**Do this**
Swap "icon" for "symbol" in the records, starting at the line that has "Click the Sogou input method tray icon" and stopping after the line that has "will (126, 745).". Give only those lines, with nothing else altered.
# Start of Extracted entries
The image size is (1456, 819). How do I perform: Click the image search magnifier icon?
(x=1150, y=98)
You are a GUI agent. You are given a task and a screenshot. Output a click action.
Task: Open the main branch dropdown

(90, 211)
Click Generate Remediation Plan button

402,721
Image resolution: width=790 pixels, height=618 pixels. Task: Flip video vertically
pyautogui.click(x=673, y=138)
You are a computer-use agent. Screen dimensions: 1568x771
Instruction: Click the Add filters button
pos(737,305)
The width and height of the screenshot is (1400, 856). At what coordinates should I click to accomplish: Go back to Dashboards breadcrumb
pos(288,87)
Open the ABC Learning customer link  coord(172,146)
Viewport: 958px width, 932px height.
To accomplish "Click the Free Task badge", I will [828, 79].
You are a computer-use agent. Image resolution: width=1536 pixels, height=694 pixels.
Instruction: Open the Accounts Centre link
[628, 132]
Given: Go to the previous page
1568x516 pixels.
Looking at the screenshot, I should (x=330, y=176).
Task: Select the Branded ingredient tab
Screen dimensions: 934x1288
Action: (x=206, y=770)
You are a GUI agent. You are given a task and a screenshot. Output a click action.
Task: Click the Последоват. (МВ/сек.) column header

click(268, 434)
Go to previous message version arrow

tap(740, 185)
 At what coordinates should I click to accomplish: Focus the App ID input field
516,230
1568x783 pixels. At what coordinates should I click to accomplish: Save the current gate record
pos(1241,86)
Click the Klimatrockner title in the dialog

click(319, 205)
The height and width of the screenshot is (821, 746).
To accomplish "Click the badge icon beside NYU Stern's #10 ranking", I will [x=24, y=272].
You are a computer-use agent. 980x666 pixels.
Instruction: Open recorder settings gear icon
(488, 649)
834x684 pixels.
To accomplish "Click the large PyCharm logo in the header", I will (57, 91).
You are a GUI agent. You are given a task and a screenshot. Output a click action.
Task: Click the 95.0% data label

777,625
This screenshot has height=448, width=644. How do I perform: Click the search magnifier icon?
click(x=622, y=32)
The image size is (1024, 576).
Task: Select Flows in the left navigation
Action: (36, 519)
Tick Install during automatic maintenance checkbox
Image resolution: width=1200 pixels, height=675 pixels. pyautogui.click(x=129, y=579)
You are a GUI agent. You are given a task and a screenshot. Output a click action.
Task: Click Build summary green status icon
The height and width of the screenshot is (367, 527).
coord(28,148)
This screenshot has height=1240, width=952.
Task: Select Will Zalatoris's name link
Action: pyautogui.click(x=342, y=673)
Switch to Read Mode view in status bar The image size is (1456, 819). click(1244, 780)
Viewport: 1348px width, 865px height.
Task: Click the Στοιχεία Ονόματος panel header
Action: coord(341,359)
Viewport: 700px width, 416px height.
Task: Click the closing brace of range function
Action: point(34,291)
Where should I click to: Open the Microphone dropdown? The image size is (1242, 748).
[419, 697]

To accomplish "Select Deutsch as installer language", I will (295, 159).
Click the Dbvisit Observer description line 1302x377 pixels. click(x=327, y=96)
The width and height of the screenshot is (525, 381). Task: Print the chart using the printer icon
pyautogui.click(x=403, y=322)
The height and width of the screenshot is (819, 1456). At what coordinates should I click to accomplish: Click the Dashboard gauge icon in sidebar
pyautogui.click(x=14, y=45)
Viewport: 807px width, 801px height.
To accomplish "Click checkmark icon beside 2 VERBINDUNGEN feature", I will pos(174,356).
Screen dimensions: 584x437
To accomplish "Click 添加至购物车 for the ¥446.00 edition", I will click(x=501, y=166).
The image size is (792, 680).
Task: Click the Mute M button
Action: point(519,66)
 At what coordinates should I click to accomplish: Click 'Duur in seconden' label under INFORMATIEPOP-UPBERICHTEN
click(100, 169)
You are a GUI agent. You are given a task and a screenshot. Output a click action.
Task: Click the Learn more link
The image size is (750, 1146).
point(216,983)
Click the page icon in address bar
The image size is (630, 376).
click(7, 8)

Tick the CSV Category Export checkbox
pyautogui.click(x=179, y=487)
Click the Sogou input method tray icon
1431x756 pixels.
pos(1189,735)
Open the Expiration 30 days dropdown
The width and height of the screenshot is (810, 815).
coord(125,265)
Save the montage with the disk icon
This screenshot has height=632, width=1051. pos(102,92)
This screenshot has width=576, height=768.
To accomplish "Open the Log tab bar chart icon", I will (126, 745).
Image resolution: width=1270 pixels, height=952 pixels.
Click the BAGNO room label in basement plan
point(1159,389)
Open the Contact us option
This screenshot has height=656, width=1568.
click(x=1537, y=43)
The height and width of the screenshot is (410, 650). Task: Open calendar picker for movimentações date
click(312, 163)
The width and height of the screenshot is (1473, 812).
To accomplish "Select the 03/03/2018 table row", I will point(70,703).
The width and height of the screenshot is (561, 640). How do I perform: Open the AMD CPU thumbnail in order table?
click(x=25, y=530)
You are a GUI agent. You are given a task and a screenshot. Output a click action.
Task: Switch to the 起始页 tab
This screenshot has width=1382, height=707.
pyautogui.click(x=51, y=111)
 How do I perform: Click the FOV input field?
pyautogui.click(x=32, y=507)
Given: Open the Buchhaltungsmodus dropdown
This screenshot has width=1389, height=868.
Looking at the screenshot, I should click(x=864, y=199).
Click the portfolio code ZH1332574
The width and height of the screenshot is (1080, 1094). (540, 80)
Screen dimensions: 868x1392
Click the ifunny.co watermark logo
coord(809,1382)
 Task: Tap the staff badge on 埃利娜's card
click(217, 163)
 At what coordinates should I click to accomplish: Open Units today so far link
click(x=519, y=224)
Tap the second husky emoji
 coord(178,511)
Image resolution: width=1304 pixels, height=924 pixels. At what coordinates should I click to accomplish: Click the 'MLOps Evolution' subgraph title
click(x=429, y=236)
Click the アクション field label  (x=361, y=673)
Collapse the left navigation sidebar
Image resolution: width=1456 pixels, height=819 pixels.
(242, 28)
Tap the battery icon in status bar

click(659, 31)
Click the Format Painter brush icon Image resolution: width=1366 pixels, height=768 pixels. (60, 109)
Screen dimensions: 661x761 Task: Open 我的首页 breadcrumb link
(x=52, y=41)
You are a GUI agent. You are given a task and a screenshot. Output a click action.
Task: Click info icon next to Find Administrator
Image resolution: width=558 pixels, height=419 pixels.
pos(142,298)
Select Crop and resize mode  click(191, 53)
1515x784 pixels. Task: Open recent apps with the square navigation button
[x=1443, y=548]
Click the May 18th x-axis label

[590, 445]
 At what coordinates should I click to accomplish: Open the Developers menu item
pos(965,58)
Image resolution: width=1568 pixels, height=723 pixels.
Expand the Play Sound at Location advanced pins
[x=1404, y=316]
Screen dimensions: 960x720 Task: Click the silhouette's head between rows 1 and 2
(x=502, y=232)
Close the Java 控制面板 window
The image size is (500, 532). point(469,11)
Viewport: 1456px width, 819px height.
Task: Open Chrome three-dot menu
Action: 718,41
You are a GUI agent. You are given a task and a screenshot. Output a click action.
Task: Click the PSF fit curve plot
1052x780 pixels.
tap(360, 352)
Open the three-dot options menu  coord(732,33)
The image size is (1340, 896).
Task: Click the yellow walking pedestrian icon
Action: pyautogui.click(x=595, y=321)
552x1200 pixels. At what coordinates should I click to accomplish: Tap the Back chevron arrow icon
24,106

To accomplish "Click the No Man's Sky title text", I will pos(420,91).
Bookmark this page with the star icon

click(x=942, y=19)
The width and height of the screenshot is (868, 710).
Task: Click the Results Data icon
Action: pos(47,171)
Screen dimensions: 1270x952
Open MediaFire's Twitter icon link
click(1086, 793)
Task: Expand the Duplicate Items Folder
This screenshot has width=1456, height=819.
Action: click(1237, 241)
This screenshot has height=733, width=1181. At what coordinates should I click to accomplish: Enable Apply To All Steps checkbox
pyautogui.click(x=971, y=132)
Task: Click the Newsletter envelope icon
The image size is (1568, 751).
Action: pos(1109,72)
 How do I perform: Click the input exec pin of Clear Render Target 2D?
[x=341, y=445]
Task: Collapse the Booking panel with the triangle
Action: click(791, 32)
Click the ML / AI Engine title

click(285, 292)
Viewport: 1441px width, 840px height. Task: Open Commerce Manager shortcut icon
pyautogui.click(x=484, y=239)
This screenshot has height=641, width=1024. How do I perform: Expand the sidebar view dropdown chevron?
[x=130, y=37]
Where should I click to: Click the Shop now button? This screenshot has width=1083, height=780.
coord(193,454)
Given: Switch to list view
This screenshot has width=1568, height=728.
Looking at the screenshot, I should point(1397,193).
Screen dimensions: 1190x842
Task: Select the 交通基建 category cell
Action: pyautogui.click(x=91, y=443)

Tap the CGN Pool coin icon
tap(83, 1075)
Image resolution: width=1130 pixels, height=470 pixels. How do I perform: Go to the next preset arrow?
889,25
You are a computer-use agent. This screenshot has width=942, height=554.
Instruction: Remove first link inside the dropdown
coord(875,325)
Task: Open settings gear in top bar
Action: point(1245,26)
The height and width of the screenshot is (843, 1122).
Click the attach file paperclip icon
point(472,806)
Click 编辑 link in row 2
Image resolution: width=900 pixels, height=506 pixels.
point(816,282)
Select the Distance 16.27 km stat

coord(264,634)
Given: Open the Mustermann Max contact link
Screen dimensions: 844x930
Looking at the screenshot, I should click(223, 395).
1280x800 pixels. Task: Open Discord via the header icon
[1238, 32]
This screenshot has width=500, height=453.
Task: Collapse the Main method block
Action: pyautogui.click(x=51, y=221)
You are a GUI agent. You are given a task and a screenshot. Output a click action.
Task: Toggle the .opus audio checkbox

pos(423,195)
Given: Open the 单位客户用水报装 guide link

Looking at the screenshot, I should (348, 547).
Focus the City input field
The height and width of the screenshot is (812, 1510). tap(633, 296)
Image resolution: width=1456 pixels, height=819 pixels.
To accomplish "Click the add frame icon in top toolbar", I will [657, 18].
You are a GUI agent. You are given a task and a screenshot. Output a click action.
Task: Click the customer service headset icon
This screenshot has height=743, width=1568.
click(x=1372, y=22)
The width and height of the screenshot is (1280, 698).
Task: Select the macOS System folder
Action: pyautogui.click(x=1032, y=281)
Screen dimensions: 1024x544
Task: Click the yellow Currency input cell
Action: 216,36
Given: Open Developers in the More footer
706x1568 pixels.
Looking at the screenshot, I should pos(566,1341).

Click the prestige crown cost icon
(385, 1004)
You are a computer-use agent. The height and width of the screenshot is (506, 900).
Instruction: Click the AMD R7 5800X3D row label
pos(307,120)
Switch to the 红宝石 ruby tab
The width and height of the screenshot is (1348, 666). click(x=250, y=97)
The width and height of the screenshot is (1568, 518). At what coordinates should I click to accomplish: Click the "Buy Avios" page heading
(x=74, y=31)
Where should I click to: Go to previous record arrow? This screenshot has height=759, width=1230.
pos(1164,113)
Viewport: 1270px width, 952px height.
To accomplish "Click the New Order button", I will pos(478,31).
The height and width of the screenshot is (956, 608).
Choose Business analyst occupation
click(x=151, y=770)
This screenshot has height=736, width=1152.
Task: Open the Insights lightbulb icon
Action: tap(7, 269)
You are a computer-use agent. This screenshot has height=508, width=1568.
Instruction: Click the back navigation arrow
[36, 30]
# End of Extracted entries
**Written answer**
Click the Sogou input method tray symbol
1431x756 pixels.
pos(1189,735)
Open the Expiration 30 days dropdown
The width and height of the screenshot is (810, 815).
coord(125,265)
Save the montage with the disk symbol
This screenshot has height=632, width=1051. pos(102,92)
This screenshot has width=576, height=768.
To accomplish "Open the Log tab bar chart symbol", I will (126, 745).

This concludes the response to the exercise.